I wrote this for a creative writing class about a year or so ago. It was the last thing I submitted, and I never knew what the grade was on it or what abominations to the rules of grammar I created. I'm proof-reading it right now and making some minor grammatical changes as well as some changes to aid in the flow of the story and make parts a tad bit more interesting. I didn't actually give it a decent read over after I finished it and sent it in. Unfortunately, the ending is missing for whatever reason and I think I finished it on the campus on a flash drive that is MIA. I'm reconstructing the ending from memory and I'm planning on just redoing it. I wasn't happy with the ending I made, I just needed to turn the thing in and get a grade.
I actually enjoyed writing this and got the idea after reading through a forum "vigilantes" that dressed up in super hero garb and tromped around all night. I will add the ending to this once I am done with it- for now, just pretend that you spilled coffee on the last few pages of the book and couldn't read it.
Perched upon a rooftop, Stanley the Super Hero quietly surveyed the street below. Blinking streetlights illuminated the way for a sparse few cars slowly drifting by and pedestrians wanting nothing more to escape to the safety of their homes or find a nice bar to pass the time in.
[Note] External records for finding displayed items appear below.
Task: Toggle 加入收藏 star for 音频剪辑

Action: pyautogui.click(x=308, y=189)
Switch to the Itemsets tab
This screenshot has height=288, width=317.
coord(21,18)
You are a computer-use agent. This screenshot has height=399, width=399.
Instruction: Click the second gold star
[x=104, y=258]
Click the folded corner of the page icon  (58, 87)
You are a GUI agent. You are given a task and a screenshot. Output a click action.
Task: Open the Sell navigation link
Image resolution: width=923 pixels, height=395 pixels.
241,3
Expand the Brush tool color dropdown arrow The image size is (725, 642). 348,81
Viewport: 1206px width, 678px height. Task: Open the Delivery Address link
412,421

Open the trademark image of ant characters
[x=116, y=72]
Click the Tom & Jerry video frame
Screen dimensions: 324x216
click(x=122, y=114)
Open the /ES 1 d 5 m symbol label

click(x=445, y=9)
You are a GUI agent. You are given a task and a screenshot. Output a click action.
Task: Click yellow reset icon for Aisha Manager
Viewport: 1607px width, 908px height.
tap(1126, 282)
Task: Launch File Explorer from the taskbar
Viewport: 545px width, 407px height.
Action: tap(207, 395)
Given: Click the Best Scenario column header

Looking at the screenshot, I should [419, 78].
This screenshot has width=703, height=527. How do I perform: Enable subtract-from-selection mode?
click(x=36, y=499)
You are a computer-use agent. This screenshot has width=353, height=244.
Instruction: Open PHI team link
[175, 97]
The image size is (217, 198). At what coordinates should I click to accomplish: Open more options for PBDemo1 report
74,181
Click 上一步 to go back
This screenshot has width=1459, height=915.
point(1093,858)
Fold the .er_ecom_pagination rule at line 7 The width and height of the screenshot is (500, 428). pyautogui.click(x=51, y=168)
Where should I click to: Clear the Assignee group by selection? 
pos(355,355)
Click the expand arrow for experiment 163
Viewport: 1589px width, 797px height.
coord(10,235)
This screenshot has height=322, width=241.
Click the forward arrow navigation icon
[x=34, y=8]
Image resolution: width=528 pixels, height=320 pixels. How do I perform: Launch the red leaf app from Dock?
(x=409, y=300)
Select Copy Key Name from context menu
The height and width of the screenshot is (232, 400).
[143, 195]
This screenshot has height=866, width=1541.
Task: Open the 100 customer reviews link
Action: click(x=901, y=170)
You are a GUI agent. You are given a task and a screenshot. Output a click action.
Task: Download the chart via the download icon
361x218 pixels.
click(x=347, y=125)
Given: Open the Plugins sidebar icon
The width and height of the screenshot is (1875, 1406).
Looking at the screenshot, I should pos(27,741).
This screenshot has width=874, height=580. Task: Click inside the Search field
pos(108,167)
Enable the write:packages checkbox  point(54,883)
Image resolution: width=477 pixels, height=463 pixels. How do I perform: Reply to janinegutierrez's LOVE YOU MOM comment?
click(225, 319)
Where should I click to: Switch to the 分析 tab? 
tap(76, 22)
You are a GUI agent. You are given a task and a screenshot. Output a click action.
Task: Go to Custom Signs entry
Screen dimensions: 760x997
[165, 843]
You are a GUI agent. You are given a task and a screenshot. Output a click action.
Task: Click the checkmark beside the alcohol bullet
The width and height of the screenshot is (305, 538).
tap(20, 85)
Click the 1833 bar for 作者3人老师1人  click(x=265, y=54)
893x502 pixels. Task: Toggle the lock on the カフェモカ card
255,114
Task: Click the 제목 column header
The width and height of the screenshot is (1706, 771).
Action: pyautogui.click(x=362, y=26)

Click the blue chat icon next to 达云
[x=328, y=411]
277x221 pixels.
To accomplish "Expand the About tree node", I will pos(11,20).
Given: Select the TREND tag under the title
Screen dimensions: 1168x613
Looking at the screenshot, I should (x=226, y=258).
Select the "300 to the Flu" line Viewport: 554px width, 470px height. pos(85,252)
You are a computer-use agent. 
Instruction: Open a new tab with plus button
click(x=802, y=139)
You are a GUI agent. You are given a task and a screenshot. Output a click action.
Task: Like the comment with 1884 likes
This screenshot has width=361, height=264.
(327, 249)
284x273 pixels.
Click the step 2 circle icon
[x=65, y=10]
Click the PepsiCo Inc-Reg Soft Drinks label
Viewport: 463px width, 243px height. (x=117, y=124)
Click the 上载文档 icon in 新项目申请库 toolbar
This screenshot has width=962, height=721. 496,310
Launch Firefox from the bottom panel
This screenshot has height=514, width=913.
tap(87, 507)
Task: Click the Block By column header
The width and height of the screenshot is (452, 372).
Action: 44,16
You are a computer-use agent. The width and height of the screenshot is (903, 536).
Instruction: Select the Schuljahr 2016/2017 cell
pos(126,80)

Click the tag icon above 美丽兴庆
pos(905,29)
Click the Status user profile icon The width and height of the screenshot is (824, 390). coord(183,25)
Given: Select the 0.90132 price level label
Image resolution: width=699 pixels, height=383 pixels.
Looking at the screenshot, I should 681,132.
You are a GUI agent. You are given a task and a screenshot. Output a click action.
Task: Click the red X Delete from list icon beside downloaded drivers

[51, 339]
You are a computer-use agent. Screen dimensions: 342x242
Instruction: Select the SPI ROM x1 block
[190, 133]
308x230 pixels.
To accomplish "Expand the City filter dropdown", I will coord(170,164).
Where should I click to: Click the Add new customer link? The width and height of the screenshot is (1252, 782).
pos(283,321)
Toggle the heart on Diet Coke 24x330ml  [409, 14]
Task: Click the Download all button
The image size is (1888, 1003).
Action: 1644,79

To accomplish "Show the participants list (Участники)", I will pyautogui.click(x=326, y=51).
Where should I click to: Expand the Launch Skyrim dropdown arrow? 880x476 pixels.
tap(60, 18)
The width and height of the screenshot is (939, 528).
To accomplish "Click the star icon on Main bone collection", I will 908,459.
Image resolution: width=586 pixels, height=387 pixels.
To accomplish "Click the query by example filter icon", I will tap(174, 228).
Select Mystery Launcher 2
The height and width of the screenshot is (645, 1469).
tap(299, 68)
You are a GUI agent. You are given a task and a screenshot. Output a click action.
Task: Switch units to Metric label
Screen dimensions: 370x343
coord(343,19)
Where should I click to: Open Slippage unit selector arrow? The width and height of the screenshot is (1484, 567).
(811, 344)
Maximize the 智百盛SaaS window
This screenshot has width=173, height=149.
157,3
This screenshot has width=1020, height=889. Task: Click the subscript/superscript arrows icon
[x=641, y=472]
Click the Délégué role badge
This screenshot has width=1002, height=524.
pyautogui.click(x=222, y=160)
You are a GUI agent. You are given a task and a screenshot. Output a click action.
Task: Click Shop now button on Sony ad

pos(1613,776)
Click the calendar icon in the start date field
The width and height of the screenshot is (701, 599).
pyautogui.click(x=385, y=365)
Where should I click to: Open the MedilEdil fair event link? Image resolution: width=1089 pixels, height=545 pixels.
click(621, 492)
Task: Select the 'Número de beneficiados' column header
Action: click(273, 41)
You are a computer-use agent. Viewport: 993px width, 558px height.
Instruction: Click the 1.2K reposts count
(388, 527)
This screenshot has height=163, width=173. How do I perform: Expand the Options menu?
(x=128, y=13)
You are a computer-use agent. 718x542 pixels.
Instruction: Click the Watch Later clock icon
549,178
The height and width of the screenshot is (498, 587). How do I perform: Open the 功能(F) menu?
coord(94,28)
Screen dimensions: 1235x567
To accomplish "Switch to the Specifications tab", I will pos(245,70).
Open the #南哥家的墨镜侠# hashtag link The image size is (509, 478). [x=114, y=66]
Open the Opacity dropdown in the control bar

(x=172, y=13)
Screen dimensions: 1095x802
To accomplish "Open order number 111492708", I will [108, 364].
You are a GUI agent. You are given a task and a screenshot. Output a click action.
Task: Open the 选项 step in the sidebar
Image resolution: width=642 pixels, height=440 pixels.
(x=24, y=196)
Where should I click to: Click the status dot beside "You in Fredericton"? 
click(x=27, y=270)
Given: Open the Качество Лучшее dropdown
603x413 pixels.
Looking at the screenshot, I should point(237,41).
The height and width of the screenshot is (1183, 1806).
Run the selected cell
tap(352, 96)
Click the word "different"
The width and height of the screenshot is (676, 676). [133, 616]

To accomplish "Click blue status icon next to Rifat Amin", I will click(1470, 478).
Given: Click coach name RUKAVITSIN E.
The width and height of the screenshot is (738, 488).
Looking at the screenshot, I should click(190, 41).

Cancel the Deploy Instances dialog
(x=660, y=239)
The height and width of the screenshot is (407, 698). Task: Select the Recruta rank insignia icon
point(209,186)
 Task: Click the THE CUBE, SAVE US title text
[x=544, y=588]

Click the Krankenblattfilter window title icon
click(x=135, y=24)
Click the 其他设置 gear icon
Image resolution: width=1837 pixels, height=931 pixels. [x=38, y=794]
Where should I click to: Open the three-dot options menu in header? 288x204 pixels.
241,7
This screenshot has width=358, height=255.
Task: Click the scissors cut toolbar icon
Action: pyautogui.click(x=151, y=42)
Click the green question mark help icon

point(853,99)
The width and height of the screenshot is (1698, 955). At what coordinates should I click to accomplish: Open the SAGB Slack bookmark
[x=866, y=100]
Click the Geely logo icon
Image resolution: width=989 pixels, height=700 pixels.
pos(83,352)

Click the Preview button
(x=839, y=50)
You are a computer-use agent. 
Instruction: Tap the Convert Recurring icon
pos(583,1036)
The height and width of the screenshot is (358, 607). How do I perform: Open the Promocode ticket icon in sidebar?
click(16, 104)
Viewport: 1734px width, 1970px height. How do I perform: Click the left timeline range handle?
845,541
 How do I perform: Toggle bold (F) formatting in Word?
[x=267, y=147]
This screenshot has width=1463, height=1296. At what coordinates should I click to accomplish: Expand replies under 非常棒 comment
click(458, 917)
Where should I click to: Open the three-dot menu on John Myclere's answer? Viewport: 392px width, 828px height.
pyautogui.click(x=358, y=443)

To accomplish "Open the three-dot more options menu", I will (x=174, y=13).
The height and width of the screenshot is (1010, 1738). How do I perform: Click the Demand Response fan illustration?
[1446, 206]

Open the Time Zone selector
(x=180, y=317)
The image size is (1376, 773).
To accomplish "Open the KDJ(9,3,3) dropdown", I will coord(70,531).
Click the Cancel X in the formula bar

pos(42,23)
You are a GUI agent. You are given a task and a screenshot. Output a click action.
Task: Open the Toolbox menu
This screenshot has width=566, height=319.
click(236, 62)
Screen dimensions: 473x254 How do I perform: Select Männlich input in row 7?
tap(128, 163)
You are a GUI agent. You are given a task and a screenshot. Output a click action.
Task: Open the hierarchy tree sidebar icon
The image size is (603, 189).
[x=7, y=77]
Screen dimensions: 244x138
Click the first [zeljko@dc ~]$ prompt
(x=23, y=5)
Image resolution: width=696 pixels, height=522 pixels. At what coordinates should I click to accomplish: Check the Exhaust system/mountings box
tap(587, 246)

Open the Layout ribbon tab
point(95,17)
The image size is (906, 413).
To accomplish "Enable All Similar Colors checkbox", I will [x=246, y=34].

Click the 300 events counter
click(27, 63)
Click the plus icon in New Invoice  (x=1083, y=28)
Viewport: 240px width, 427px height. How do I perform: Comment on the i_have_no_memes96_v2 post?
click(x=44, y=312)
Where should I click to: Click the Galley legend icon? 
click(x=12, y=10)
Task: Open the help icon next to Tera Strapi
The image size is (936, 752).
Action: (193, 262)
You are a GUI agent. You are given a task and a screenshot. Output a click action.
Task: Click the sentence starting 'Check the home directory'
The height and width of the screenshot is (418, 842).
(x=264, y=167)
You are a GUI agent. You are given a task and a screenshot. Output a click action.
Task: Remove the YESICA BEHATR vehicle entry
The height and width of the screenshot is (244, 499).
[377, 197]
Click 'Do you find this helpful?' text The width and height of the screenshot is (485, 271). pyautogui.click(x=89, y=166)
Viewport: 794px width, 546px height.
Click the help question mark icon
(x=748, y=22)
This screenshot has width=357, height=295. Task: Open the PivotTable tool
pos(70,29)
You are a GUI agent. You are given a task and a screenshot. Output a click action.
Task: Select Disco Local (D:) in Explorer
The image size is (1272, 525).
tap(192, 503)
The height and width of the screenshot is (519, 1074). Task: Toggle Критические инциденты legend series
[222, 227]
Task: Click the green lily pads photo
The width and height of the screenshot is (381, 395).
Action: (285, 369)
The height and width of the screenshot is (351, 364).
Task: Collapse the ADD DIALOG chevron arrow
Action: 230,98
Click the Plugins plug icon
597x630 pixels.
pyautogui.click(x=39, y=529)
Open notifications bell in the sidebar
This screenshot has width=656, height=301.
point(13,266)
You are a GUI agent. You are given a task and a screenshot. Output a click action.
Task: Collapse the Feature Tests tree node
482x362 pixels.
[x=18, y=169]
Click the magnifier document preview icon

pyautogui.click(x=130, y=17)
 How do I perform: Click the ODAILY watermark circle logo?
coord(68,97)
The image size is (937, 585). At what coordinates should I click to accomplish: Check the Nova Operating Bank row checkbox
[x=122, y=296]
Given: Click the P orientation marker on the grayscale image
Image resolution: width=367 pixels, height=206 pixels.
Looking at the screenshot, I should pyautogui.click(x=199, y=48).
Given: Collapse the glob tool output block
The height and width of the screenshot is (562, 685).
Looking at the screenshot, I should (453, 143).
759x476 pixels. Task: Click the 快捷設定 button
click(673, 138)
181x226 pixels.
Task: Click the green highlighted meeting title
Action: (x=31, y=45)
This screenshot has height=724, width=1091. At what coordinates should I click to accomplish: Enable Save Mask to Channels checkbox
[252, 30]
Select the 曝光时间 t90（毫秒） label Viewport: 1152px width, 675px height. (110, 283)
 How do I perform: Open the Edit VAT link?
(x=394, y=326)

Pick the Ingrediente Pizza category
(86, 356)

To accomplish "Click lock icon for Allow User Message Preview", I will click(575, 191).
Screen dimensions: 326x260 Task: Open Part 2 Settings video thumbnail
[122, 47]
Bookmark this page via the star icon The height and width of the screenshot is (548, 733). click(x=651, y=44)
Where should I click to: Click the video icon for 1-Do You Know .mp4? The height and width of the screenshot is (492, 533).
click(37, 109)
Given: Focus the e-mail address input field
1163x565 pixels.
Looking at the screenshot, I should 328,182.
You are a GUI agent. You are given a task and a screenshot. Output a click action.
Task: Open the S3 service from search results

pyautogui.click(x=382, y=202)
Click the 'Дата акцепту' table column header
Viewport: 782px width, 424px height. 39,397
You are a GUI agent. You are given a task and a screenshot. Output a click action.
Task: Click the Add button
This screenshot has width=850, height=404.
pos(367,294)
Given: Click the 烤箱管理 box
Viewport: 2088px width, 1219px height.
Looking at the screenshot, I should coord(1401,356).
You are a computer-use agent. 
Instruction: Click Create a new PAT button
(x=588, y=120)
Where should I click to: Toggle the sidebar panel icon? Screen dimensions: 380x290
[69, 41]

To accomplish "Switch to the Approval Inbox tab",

The sky was wonderfully clear this evening, and the stars in the sky appeared much like the streetlights strewn wide across the city. Stanley had little basis for comparison for the stars. Though the sky was always above his head his whole life, he was always looking forever downward. Down at the city from a high window. Down at a comic book. Down at a pen and paper. Even when he did look to the sky he would imagine heroes and heroines soaring through the clouds.
Stanley stood up to reposition himself over another side of the building. A few pieces of brick broke off the building and tumbled down the side. Stanley walked atop a piece of history. This building was over a hundred years old, refurbished only once after an earthquake had hit, and that was fifty years ago. This was also his home. He began his patrol here- often pacing back and forth across the rooftop for an hour, monitoring those who came in and out.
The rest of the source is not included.